Lines to be reproduced exactly: the one that holds "This screenshot has width=660, height=915." and all those after it through the end of the data. Include no others.

◆ ◆ ◆

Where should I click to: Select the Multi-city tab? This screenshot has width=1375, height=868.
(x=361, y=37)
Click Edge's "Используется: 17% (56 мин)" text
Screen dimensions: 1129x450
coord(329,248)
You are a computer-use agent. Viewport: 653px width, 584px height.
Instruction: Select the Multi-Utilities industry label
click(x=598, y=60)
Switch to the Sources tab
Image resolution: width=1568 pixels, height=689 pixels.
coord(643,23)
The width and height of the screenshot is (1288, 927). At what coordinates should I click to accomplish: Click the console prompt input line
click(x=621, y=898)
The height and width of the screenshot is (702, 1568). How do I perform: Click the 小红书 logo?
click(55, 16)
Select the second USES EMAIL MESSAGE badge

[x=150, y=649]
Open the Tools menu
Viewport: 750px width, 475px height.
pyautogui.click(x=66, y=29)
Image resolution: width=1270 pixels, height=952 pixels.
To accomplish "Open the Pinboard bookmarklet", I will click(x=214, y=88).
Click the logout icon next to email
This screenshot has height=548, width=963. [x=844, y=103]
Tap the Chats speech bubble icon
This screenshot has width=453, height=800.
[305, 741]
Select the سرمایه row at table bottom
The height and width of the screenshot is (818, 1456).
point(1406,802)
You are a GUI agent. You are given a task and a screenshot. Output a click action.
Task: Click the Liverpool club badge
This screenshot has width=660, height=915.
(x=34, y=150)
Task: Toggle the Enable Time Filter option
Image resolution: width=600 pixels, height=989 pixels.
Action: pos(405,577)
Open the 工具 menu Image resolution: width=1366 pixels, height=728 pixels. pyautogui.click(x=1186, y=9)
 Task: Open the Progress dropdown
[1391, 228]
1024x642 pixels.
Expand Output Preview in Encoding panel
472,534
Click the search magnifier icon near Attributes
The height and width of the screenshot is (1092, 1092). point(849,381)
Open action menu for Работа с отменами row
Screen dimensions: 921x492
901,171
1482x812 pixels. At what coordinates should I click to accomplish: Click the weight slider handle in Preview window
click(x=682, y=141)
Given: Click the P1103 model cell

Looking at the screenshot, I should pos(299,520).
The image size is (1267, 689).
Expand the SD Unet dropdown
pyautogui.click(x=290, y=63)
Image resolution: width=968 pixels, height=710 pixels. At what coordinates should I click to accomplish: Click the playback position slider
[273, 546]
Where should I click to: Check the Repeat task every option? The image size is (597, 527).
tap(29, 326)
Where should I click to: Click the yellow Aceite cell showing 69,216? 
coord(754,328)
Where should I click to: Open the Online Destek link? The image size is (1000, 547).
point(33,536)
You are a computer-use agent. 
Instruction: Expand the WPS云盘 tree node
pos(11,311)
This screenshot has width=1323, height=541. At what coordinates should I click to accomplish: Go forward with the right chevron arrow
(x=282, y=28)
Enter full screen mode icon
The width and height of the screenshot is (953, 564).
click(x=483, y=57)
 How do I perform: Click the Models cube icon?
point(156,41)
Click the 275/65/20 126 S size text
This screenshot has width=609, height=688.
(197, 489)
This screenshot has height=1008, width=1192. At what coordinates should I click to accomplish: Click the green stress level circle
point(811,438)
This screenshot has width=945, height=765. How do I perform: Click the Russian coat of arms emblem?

◆ ◆ ◆

### Written solution:
This screenshot has width=660, height=915.
(x=34, y=150)
Task: Toggle the Enable Time Filter option
Image resolution: width=600 pixels, height=989 pixels.
Action: pos(405,577)
Open the 工具 menu Image resolution: width=1366 pixels, height=728 pixels. pyautogui.click(x=1186, y=9)
 Task: Open the Progress dropdown
[1391, 228]
1024x642 pixels.
Expand Output Preview in Encoding panel
472,534
Click the search magnifier icon near Attributes
The height and width of the screenshot is (1092, 1092). point(849,381)
Open action menu for Работа с отменами row
Screen dimensions: 921x492
901,171
1482x812 pixels. At what coordinates should I click to accomplish: Click the weight slider handle in Preview window
click(x=682, y=141)
Given: Click the P1103 model cell

Looking at the screenshot, I should pos(299,520).
The image size is (1267, 689).
Expand the SD Unet dropdown
pyautogui.click(x=290, y=63)
Image resolution: width=968 pixels, height=710 pixels. At what coordinates should I click to accomplish: Click the playback position slider
[273, 546]
Where should I click to: Check the Repeat task every option? The image size is (597, 527).
tap(29, 326)
Where should I click to: Click the yellow Aceite cell showing 69,216? 
coord(754,328)
Where should I click to: Open the Online Destek link? The image size is (1000, 547).
point(33,536)
You are a computer-use agent. 
Instruction: Expand the WPS云盘 tree node
pos(11,311)
This screenshot has width=1323, height=541. At what coordinates should I click to accomplish: Go forward with the right chevron arrow
(x=282, y=28)
Enter full screen mode icon
The width and height of the screenshot is (953, 564).
click(x=483, y=57)
 How do I perform: Click the Models cube icon?
point(156,41)
Click the 275/65/20 126 S size text
This screenshot has width=609, height=688.
(197, 489)
This screenshot has height=1008, width=1192. At what coordinates should I click to accomplish: Click the green stress level circle
point(811,438)
This screenshot has width=945, height=765. How do I perform: Click the Russian coat of arms emblem?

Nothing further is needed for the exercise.